Tifosi della Civitanovese disertano il derby:
«Giocare di mercoledì alle 15,30
è un’offesa per le due città»
CALCIO - La presa di posizione degli ultras del gruppo “Piazza Conchiglia” in vista della gara di ritorno di Coppa Italia in casa della Maceratese: «Una partita così importante doveva giocarsi in notturna. Invitiamo tutti coloro che hanno a cuore i colori rossoblu a lasciare vuoto il settore ospiti»

I tifosi della Civitanovese durante il derby d’andata al Polisportivo
di Andrea Cesca
I tifosi della Civitanovese hanno deciso di disertare il derby di Coppa Italia in programma mercoledì prossimo allo stadio Helvia Recina di Macerata. L’orario di inizio della partita, fissato alle 15,30 di un giorno feriale, non trova d’accordo gli ultras rossoblù del gruppo “Piazza Conchiglia”. Una dura presa di posizione, dopo che la società presieduta da Mauro Profili aveva chiesto di poter posticipare il fischio d’inizio. Il derby in notturna avrebbe richiamato tanta gente sugli spalti, ma le esigenze di ordine pubblico hanno avuto la meglio.
«Noi al derby di Coppa Italia non ci saremo» scrivono in un comunicato gli ultras di Piazza Conchiglia e spiegano: «Iniziamo dicendo quanto questa sia una decisione sofferta e senza precedenti, ma a queste modalità non ci stiamo. Tutti sanno quanto è importante il derby in una piazza come la nostra, parliamo di una partita che non contrappone due squadre bensì due città e che, per questo, tutti devono avere la possibilità di vivere. Farla giocare di mercoledì alle 15,30 è un’offesa e una mancanza di rispetto. Invitiamo tutti quelli che hanno a cuore i colori rossoblù a disertare la partita e lasciare vuoto il settore ospiti. Ricordando che avremo presto la possibilità di tornare a far sentire ai ragazzi quella carica che solo una passione come la nostra sa dare nel derby di campionato del 1/10».

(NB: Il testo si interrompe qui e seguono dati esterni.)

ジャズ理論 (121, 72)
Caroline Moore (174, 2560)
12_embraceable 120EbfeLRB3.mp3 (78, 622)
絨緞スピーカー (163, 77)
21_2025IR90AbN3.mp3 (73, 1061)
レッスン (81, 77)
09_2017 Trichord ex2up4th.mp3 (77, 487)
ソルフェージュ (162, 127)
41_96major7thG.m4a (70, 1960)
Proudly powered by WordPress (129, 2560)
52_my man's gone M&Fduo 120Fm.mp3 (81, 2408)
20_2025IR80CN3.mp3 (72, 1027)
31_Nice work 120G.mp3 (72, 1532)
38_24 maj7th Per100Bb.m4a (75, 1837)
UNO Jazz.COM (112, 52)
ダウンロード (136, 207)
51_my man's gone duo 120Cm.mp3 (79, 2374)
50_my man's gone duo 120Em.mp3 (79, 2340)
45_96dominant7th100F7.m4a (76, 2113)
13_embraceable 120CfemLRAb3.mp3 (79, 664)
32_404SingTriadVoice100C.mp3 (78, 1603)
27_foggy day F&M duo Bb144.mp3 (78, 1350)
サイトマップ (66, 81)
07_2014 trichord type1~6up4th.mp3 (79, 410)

La partita di andata giocata al Polisportivo e terminata sul risultato di 1 a 1 è stata un autentico spettacolo, soprattutto sugli spalti, dove non si sono registrati incidenti. Duemila e cinquecento spettatori, forse più, oltre cinquecento arrivati dal capoluogo, hanno allietato una giornata di sport come poche.
Dopo il pareggio del Polisportivo per superare il turno la squadra di Sante Alfonsi dovrà vincere o pareggiare mettendo a segno almeno due reti. Nel caso si dovesse registrare un altro pareggio per 1 a 1 sarebbero i calci di rigore a stabilire chi passerà il turno per affrontare la vincente di Sangiustese-Tolentino.

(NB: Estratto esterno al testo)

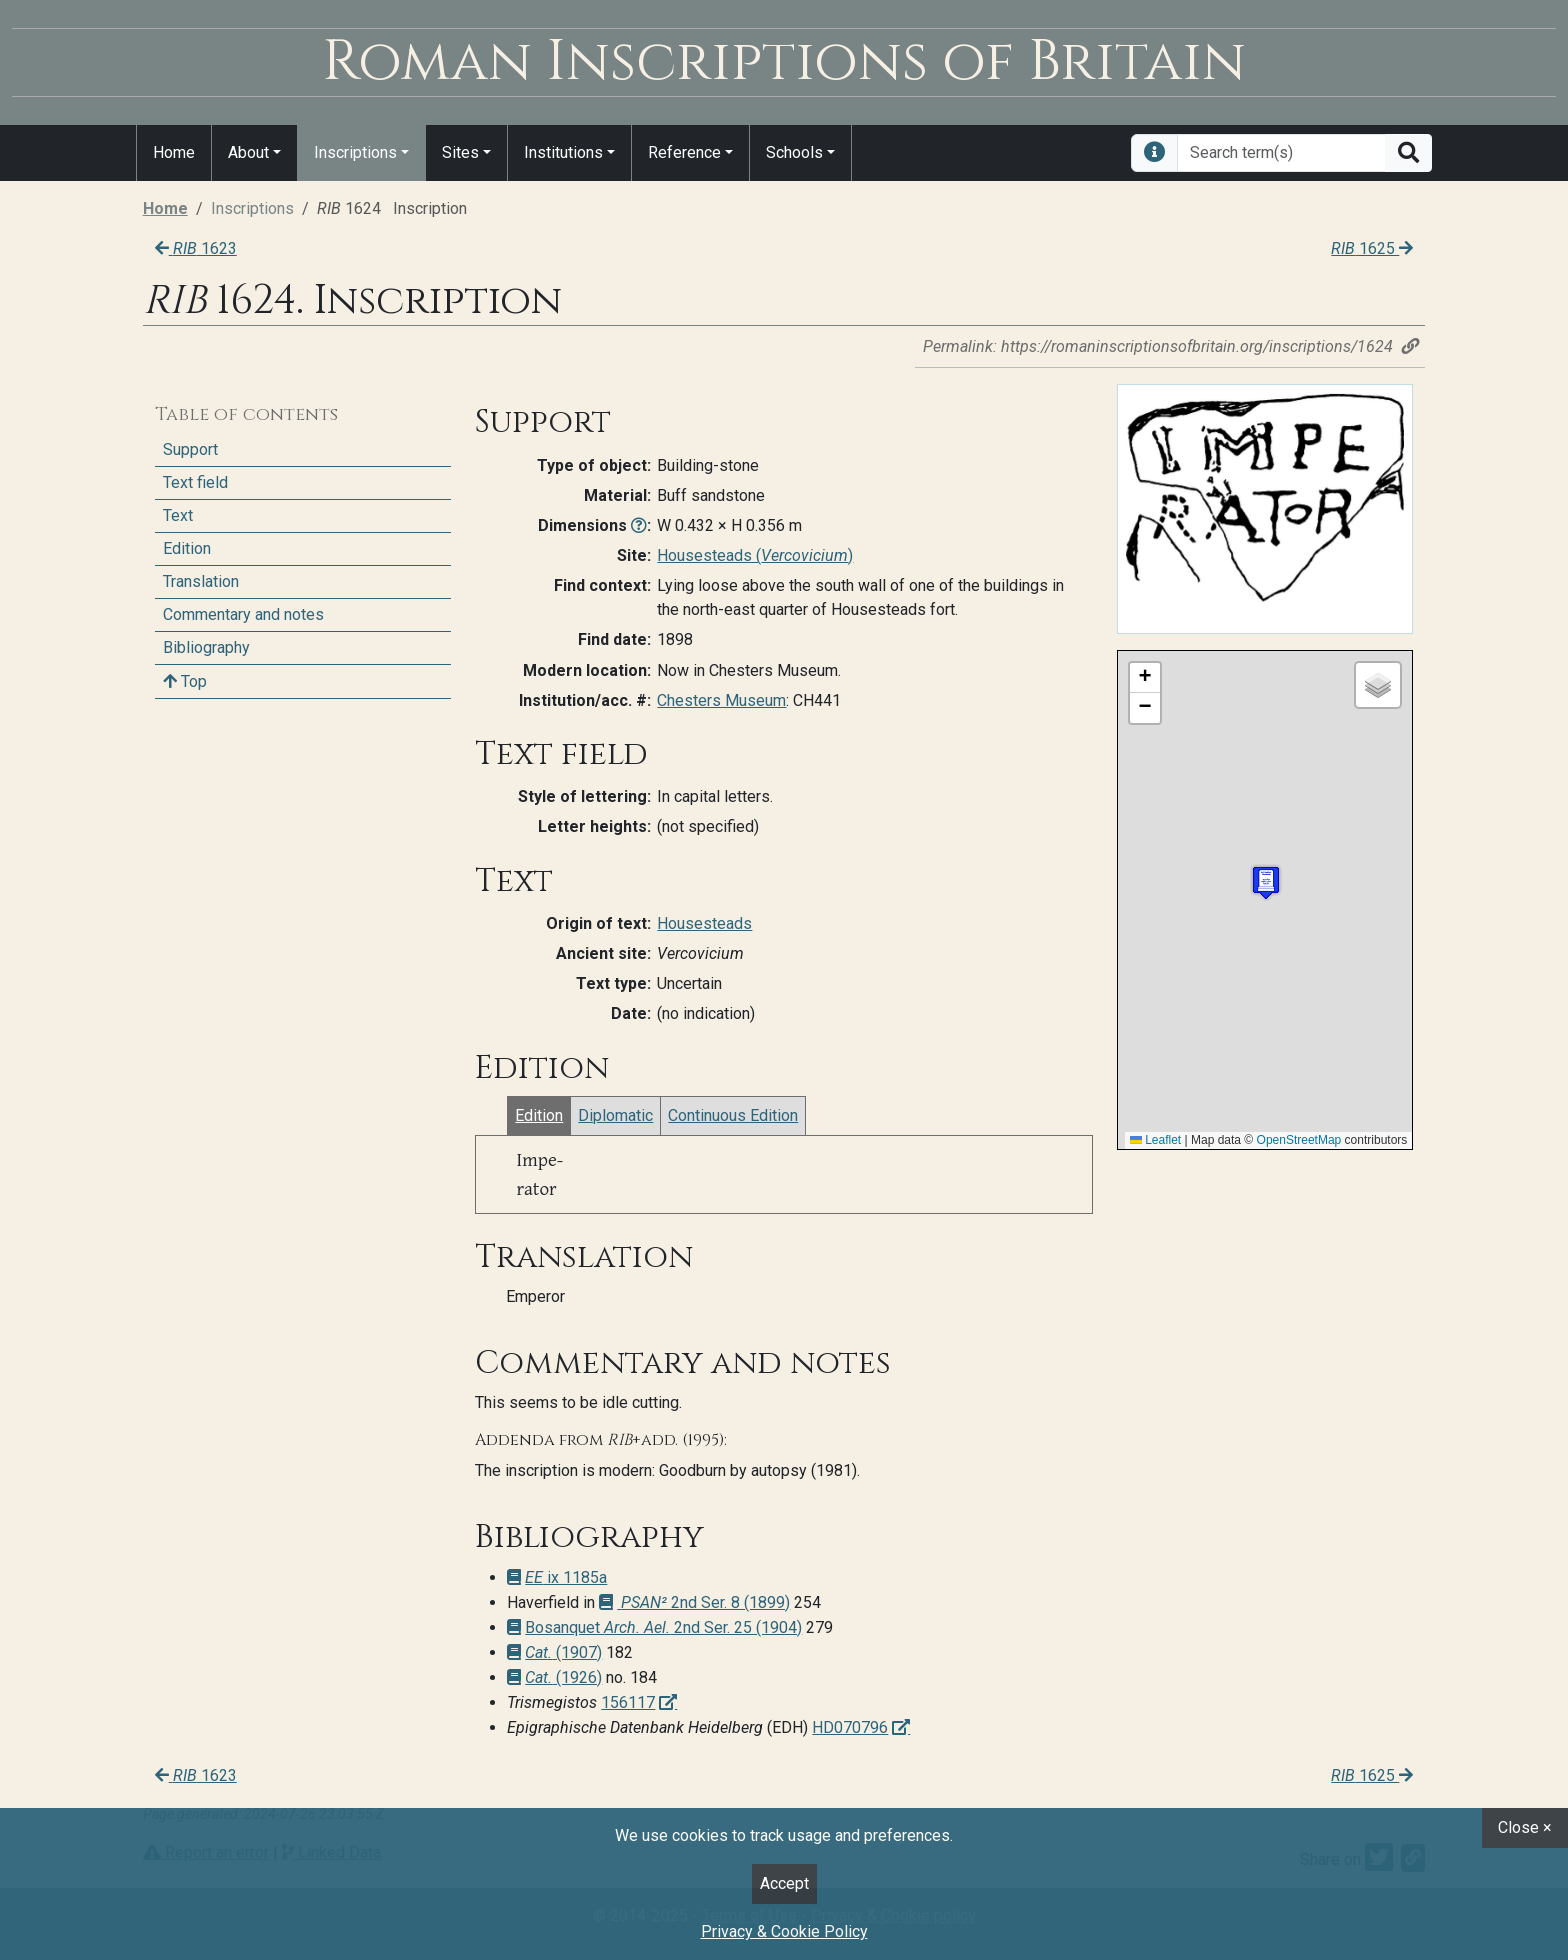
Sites (460, 152)
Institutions (563, 152)
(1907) (563, 1652)
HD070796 (850, 1727)
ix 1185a (566, 1577)
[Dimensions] (639, 525)
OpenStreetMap (1299, 1140)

La Civitanovese domenica prossima nella seconda giornata di campionato sarà impegnata al “Diana” di Osimo. Sono certe le assenze per infortunio di Spagna, Testa e Passalacqua, oltre a quella di Paolucci per squalifica. La possibilità che la dirigenza possa tornare sul mercato non è remota, a proposito il direttore sportivo Giorgio Crocetti afferma: «Aspettiamo prima l’esito degli esami ai quali si sottoporranno i nostri giocatori».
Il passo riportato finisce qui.